▶ _Input for this task_
════════

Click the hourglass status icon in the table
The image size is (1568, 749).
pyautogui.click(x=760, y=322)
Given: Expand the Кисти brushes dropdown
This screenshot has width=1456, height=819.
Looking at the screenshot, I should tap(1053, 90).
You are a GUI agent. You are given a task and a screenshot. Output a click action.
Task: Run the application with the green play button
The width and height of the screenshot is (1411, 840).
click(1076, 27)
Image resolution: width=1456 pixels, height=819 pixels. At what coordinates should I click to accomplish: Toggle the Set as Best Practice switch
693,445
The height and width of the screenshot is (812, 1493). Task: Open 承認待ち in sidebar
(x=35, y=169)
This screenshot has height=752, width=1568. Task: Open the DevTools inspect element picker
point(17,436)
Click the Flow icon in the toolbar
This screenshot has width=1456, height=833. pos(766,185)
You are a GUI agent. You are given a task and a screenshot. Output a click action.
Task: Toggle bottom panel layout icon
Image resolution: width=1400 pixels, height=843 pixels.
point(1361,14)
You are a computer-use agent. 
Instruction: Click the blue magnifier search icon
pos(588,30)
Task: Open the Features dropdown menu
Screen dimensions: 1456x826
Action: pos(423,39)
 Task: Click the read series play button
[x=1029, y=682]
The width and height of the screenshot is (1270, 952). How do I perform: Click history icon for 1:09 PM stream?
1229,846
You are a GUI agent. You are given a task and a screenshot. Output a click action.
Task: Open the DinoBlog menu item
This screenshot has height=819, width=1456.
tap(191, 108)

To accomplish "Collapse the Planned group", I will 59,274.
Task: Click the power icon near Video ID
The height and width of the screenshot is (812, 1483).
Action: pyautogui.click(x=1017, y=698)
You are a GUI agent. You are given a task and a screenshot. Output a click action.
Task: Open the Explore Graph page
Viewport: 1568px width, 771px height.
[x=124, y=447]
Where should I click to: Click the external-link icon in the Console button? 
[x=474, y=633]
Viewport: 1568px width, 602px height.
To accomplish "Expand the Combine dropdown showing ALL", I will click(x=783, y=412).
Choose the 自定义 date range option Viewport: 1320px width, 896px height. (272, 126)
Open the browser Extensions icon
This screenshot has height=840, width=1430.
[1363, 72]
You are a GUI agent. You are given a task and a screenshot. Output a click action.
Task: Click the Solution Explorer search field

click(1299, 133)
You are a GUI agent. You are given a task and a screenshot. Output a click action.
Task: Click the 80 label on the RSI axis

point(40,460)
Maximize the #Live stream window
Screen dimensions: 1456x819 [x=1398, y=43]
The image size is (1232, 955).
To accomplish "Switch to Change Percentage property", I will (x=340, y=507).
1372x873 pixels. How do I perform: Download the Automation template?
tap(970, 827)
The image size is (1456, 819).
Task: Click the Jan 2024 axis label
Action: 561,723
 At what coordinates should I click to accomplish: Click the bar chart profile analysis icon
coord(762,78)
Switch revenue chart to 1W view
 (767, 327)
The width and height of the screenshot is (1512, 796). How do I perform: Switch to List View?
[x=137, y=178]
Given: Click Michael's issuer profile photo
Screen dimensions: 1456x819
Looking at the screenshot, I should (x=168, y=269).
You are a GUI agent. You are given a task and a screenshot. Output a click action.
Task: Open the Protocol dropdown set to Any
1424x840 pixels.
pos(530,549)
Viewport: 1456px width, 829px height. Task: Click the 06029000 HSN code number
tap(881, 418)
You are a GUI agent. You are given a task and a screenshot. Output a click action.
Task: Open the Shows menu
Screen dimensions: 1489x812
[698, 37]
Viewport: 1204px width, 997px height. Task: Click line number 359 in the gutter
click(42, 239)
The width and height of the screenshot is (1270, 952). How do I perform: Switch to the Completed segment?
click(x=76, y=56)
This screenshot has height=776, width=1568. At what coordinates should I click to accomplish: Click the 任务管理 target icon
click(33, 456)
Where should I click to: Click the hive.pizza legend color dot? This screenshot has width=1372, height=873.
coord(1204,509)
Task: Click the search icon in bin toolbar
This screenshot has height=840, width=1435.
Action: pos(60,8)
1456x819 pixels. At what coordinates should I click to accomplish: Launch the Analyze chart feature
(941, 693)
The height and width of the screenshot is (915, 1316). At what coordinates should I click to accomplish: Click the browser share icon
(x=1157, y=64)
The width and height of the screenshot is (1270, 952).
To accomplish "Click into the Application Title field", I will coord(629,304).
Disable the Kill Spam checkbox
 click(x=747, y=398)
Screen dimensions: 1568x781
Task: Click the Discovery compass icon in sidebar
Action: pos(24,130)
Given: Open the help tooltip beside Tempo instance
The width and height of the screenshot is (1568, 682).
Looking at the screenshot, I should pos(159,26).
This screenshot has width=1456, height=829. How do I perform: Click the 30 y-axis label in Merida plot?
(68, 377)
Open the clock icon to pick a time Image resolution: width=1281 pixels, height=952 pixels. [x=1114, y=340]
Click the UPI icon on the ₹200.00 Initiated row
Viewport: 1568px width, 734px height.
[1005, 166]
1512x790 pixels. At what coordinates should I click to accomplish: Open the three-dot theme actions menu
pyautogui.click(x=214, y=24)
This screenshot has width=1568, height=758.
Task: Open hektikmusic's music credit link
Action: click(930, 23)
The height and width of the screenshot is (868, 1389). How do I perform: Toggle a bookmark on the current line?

════════

▶ _Work task_
Only the lines with "dropdown" are needed; find them in the records and copy each one.

▶ _Your solution_
Given: Expand the Кисти brushes dropdown
Task: Open the Features dropdown menu
To accomplish "Expand the Combine dropdown showing ALL", I will click(x=783, y=412).
Task: Open the Protocol dropdown set to Any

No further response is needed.